The Journal predicts the deal will have other far-reaching impacts, not the least of which is that consumers will increasingly see risk shifted from their health insurers to their own checkbooks through a nefarious little "consumer-driven" device called a health savings accounts. The Journal's site is subscription only, but here's a taste:

A coast-to-coast platform will also help it in its ambitious effort to dominate an emerging type of employee health benefit where many in the industry see big growth potential -- so-called

Cigna's chief executive, H. Edward Hanway, predicts that nearly half of Americans with commercial health-care benefits will be in some form of consumer-directed plan by 2007. UnitedHealth's Dr. McGuire, a pulmonologist by training and butterfly collector by hobby, has been more cautious about the trend, saying in a recent interview, "Consumer directed plans are just a piece of what we want health care to be."

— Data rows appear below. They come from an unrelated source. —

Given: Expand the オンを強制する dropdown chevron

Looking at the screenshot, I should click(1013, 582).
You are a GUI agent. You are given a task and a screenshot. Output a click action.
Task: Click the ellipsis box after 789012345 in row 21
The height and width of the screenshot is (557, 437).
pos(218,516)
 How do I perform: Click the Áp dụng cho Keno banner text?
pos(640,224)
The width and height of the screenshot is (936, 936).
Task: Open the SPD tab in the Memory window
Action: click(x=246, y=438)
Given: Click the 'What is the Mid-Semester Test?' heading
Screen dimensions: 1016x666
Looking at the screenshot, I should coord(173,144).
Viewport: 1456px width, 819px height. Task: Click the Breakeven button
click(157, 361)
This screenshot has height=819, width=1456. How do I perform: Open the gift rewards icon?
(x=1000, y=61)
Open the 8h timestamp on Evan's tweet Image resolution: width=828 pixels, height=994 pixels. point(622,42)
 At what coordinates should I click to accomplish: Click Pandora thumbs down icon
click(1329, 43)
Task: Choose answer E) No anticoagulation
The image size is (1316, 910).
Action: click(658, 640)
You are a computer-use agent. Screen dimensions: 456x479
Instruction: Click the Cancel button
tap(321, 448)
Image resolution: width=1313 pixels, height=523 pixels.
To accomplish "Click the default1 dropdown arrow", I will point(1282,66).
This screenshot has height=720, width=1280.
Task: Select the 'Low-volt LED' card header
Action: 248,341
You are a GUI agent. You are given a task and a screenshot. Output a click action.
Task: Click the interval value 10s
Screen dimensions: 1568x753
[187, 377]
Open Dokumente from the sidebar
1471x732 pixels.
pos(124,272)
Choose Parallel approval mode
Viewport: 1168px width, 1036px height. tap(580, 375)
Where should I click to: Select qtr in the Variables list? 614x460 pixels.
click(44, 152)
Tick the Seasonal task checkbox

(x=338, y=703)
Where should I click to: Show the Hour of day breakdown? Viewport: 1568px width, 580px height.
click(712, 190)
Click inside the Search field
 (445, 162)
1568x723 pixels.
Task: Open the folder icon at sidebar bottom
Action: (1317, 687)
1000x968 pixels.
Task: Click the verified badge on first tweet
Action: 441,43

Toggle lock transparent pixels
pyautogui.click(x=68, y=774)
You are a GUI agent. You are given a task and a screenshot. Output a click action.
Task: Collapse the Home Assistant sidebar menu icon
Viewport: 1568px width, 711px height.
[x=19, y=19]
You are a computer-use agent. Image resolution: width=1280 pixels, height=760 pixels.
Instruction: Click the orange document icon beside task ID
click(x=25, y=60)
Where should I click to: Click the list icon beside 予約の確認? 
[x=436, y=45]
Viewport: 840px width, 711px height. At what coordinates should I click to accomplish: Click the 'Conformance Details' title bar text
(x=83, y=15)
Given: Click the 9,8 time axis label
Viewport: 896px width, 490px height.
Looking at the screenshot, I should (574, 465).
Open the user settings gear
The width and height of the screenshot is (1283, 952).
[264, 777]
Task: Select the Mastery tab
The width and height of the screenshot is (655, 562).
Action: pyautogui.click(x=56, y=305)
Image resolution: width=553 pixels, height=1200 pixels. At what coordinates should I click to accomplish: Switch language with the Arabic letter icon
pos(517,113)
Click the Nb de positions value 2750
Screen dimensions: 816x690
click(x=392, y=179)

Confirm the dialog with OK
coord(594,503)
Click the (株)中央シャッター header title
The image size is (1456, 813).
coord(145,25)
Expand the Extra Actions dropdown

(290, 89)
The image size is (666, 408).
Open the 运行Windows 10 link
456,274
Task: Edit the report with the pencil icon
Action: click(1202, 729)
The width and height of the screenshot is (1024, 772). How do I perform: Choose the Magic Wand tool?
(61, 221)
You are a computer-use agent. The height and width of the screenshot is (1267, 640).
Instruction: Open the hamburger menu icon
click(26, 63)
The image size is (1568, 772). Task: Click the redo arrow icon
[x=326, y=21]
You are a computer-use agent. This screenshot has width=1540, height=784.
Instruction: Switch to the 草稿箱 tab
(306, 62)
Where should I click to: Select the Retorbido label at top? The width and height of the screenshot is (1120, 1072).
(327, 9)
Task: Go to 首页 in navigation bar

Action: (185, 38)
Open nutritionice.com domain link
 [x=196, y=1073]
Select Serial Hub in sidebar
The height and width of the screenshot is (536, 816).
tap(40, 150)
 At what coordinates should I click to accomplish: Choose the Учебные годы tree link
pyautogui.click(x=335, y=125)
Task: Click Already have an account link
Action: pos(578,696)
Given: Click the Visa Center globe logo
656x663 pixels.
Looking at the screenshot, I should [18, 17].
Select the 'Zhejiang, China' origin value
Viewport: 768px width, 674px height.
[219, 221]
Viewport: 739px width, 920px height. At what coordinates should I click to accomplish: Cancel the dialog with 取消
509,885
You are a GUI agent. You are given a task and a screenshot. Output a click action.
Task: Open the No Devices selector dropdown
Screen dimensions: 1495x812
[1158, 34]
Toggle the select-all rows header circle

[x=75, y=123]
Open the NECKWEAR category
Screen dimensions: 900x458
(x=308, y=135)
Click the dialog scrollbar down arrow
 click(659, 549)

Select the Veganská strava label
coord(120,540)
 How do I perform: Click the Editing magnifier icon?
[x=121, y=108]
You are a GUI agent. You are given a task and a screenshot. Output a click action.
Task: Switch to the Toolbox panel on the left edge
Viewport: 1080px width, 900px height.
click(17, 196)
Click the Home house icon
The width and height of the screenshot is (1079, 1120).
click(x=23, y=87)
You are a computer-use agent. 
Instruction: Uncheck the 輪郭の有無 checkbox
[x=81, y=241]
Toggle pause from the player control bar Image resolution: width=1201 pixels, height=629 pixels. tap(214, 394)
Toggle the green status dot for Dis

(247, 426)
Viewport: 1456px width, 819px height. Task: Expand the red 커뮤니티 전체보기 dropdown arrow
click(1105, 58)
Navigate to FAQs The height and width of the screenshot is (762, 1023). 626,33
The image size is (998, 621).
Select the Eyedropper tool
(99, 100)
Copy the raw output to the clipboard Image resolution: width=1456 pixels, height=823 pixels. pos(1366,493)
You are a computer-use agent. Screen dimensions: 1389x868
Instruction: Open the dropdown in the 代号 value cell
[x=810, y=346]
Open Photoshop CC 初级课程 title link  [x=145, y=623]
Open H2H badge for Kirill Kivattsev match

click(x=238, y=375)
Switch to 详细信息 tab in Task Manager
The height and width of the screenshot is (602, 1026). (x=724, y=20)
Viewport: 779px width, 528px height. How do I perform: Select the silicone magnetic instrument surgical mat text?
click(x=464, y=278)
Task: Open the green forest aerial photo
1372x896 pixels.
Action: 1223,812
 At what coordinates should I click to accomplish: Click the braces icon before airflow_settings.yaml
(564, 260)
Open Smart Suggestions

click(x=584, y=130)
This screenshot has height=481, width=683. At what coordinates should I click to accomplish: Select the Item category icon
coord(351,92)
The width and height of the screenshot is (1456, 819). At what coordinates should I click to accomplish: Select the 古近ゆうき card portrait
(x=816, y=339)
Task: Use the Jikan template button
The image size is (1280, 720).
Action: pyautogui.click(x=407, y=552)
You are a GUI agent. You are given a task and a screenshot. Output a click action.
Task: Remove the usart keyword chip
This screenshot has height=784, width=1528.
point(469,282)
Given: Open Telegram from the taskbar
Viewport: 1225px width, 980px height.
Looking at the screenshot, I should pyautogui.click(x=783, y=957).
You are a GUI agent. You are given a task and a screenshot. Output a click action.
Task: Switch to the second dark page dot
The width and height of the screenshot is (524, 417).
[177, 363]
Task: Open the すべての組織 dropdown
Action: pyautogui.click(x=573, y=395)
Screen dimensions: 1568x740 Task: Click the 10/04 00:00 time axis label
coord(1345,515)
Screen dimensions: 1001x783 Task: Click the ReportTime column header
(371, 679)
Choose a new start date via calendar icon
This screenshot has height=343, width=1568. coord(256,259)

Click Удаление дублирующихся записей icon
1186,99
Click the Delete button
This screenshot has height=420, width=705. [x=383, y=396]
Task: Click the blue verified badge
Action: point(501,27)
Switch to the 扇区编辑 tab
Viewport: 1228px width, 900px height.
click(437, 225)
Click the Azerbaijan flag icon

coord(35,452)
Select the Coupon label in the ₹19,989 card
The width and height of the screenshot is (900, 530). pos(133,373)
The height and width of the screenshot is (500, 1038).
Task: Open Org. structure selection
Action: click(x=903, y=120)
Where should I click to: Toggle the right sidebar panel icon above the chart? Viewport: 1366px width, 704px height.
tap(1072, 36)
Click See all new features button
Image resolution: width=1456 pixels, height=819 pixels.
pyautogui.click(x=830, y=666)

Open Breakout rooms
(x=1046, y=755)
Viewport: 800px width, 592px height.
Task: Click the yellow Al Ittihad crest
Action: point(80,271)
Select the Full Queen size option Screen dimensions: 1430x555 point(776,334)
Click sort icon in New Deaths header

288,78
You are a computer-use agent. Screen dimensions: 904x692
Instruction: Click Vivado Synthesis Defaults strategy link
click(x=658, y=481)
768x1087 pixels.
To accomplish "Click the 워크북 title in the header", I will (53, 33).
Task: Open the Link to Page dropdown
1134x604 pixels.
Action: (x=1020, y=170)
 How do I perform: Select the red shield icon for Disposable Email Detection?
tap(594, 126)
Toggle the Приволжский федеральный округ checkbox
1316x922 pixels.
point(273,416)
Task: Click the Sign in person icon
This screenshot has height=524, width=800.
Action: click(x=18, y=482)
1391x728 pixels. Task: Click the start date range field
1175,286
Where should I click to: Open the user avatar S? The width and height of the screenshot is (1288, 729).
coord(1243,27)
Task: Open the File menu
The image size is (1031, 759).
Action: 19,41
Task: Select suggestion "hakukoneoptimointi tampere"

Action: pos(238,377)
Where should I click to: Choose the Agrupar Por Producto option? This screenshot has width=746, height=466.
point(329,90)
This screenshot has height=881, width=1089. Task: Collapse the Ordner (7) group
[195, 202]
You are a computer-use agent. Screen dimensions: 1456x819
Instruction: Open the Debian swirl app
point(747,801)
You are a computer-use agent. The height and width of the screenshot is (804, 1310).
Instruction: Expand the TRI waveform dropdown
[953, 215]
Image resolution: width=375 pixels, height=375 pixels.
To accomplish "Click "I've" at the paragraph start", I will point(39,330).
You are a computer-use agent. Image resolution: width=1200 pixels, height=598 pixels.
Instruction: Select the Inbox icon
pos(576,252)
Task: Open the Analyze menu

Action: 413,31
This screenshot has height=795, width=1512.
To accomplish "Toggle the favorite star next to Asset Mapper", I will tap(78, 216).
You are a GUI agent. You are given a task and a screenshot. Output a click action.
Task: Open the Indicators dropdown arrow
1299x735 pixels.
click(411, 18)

Many of UnitedHealth's recent acquisitions have been designed to help the company compete in this new arena. Last November, United bought Definity Health Corp., one of the biggest administrators of consumer-directed plans to large, self-insured employers; a year earlier, it acquired Golden Rule, a pioneer in selling such plans to individuals. It also has chartered its own bank, Exante, to administer the savings accounts. UnitedHealth already has more than one million people enrolled in consumer-directed plans, far more than any other company.

A member of City Pages' extended family was recently forced to sit through a benefits company's presentation on the merits of these plans. He reports that the chipper young marketing grad conducting the open-enrollment season session was completely unable to explain how health savings accounts work, but assured the suckers in attendance that the bottom line was that if they never got sick, they'd never have to spend any money.